Travail à faire »
1. Recopiez le texte source en commençant à "2e sommet Russie-Afrique : l’arbre" et en terminant à "l’Afrique du Sud.", et rebaptisez "Saint-Pétersbourg" en "Moscou".
2. Répondez s'il vous plaît à ces questions d'après le texte source :
(a) À quelles dates le deuxième sommet Russie-Afrique doit-il se tenir ?
(b) Quelle ville accueillera ce sommet ?
(c) Depuis combien de temps la stratégie russe est-elle déployée en Afrique ?

Texte source »
__________

2e sommet Russie-Afrique : l’arbre Wagner et la forêt russe

2e sommet Russie-Afrique : l’arbre Wagner et la forêt russe
 Cyrille Bret
Auteur
Docteur en philosophie spécialiste des enjeux de sécurité et défense

Les 27 et 28 juillet prochains, Saint-Pétersbourg accueillera le deuxième sommet Russie-Afrique. Ce sommet s’ouvrira dans une conjoncture difficile pour la politique africaine de la Russie : le coup de force de Wagner le 24 juin a laissé planer le doute sur l’influence russe sur le continent ; le non-renouvellement de l’accord sur les exportations de céréales en Mer Noire présente un risque pour l’alimentation des Africains ; et la non-participation du président russe au sommet des BRICS fin août apparaît comme un revers dans la relation traditionnelle entre la Russie et l’Afrique du Sud.

Comme l’explique Cyrille Bret, spécialiste des enjeux de sécurité et de défense, le 2e sommet Russie-Afrique sera donc l’occasion de mesurer la solidité de la stratégie russe déployée en Afrique depuis plus de dix ans. La Russie peut-elle trouver en Afrique des partenaires qui la soutiennent durablement dans son opération en Ukraine et dans sa stratégie en Europe ? Ou bien est-elle en passe de perdre ses positions en Centrafrique, au Mali ou encore au Soudan ?

__________

Section des données »
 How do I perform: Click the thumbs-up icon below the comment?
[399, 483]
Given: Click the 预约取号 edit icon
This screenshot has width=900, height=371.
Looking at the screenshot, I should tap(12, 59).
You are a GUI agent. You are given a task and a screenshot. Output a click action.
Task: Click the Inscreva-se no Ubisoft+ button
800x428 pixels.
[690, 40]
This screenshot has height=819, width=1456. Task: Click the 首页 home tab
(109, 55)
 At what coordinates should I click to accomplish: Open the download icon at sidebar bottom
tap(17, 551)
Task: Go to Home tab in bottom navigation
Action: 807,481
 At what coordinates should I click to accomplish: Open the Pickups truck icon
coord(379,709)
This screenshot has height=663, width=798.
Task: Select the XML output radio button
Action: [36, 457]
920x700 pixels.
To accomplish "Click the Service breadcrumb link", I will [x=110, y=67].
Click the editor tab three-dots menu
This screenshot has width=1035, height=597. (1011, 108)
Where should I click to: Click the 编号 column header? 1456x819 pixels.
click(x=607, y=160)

__________

Solutions ci-dessous »
1.
2e sommet Russie-Afrique : l’arbre Wagner et la forêt russe

2e sommet Russie-Afrique : l’arbre Wagner et la forêt russe
 Cyrille Bret
Auteur
Docteur en philosophie spécialiste des enjeux de sécurité et défense

Les 27 et 28 juillet prochains, Moscou accueillera le deuxième sommet Russie-Afrique. Ce sommet s’ouvrira dans une conjoncture difficile pour la politique africaine de la Russie : le coup de force de Wagner le 24 juin a laissé planer le doute sur l’influence russe sur le continent ; le non-renouvellement de l’accord sur les exportations de céréales en Mer Noire présente un risque pour l’alimentation des Africains ; et la non-participation du président russe au sommet des BRICS fin août apparaît comme un revers dans la relation traditionnelle entre la Russie et l’Afrique du Sud.

2.
(a) Les 27 et 28 juillet.
(b) Saint-Pétersbourg.
(c) Depuis plus de dix ans.